Por muito tempo, o artista baiano Sérgio Soarez, 56 anos, caminhou entre o invisível e o esquecimento. Filho de um marceneiro e de uma artesã, cresceu em Salvador cercado pelo trabalho manual, pela madeira, pelo ferro e pela força de suas raízes. Aos 17 anos, encontrou na arte o espaço para se expressar, mas também para resistir — e resistir, para ele, sempre significou existir.
Agora, depois de mais de três décadas de criação, sua trajetória finalmente ocupa o espaço que merece: Sérgio é um dos nomes confirmados na Bienal de São Paulo, uma das maiores mostras de arte do mundo, que será aberta em setembro.
O reconhecimento não veio por acaso. Para o curador camaronês Bonaventure Soh Bejeng Ndikung, responsável pela edição deste ano, a presença de Sérgio era inegociável. “Ele traduz emoções em objetos como poucos artistas conseguem. Pessoas como ele fazem seu trabalho não para o agora, mas para a posteridade”, afirmou.
Suas esculturas misturam madeira e ferro, materiais que carregam significados ancestrais e espirituais. Nos cortes e dobras, ele encontra equilíbrio entre forças opostas: o leve e o pesado, o rígido e o maleável, o sagrado e o cotidiano. Sua arte nasce da herança africana, da ligação com Oxóssi e Ogum, mas também da sensibilidade de quem transforma dor em beleza.
A caminhada, porém, foi dura. Sem acesso a galerias ou apoios, Sérgio enfrentou portas fechadas e preconceitos.

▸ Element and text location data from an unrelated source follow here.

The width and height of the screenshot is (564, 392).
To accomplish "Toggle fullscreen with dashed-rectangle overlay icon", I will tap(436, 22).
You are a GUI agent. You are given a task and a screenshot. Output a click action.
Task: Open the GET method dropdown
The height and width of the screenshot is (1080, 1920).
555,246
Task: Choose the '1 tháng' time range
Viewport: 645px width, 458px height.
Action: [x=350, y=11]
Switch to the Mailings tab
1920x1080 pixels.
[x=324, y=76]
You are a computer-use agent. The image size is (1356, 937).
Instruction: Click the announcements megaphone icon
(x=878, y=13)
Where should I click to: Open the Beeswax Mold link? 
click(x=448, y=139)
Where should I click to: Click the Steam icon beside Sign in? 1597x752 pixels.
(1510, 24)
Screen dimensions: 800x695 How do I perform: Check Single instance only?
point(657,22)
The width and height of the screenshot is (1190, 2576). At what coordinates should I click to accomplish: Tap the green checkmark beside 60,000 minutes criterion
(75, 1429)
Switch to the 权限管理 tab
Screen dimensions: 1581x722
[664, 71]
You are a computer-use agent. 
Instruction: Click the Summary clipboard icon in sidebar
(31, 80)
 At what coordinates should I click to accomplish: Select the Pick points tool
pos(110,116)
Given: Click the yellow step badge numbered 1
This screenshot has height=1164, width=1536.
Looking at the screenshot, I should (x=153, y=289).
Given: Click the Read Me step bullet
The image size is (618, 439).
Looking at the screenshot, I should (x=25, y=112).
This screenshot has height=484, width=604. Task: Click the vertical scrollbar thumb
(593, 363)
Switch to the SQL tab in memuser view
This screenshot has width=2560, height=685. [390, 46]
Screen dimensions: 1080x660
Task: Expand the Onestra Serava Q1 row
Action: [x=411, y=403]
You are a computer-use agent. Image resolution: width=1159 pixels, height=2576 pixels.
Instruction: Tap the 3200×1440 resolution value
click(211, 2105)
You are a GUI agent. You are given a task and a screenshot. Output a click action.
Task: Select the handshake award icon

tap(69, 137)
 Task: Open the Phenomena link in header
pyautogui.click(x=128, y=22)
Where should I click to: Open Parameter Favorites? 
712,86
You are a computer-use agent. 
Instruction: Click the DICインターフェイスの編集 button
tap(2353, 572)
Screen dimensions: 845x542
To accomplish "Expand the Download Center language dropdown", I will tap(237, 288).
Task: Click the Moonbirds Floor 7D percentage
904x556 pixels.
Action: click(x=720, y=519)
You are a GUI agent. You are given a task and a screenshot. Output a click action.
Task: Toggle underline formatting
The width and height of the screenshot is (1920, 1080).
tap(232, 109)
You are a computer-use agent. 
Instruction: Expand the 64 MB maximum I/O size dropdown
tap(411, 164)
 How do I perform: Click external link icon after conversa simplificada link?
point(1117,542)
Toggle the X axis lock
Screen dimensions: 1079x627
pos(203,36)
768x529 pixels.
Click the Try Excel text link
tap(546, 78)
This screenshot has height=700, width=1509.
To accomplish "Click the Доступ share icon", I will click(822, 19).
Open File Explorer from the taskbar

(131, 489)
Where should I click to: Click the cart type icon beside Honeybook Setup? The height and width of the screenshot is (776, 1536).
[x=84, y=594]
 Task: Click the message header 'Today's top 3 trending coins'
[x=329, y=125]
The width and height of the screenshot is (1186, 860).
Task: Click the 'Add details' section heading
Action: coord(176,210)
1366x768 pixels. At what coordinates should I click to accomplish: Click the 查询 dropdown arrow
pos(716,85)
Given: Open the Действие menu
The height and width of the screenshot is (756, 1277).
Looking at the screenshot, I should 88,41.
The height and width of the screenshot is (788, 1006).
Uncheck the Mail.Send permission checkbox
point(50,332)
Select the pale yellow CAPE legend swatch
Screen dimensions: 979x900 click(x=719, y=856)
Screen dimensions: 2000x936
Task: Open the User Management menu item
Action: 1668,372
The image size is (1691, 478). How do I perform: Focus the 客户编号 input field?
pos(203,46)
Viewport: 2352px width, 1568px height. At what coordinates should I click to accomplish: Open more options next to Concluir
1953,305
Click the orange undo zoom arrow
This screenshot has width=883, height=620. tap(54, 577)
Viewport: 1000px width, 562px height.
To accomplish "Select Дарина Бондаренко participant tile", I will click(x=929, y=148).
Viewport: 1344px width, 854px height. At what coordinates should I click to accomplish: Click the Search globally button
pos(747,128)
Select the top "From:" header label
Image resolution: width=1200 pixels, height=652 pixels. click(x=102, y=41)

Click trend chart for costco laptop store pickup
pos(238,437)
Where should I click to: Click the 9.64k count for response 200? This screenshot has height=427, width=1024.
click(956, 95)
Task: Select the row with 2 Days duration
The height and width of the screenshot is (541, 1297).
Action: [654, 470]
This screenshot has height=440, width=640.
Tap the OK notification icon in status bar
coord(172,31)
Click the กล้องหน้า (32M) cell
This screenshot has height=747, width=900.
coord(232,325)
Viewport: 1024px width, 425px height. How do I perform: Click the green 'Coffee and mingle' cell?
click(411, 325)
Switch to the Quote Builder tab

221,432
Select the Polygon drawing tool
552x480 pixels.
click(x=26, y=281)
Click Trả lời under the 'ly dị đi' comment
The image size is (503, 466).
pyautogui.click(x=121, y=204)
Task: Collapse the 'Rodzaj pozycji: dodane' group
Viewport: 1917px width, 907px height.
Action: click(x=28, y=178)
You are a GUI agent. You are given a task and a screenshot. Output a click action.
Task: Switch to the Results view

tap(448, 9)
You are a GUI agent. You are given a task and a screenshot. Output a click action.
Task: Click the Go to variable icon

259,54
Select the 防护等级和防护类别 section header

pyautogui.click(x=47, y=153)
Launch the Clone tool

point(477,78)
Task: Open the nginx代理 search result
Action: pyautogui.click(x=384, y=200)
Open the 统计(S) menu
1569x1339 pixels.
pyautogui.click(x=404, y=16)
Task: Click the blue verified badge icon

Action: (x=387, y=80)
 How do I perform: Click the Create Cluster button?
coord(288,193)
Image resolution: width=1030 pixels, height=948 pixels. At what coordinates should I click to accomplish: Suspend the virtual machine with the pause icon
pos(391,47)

Em São Paulo, chegou a morar em um terreno baldio por três meses, tentando se inserir em um sistema de arte que, historicamente, exclui corpos negros. Ainda assim, nunca parou de criar.
“Se eu não esperar, não me decepciono. Essa foi a estratégia que encontrei com o tempo de exclusão”, diz ele, com a serenidade de quem aprendeu a transformar silêncio em escultura.
Agora, ao lado de nomes consagrados como Abdias Nascimento, Rubem Valentim e Emanoel Araujo, Sérgio ocupa o lugar que sempre lhe pertenceu: o da representatividade, da continuidade e do legado. São cerca de 60 peças já produzidas ao longo da carreira, 18 delas na Bienal. E mais: uma nova exposição individual, em gestação há quase uma década, que promete mergulhar ainda mais fundo nas raízes africanas que sustentam sua obra.
Para muitos, sua participação na Bienal é uma vitória pessoal. Mas, para além disso, é também um símbolo de transformação: a prova de que artistas negros não apenas resistem, mas conquistam, crescem e escrevem novas narrativas na história da arte brasileira.
A Bienal de São Paulo acontece de 6 de setembro de 2025 a 11 de janeiro de 2026. E este ano, a força criativa de Sérgio Soarez mostra que a arte negra não é exceção, mas protagonista.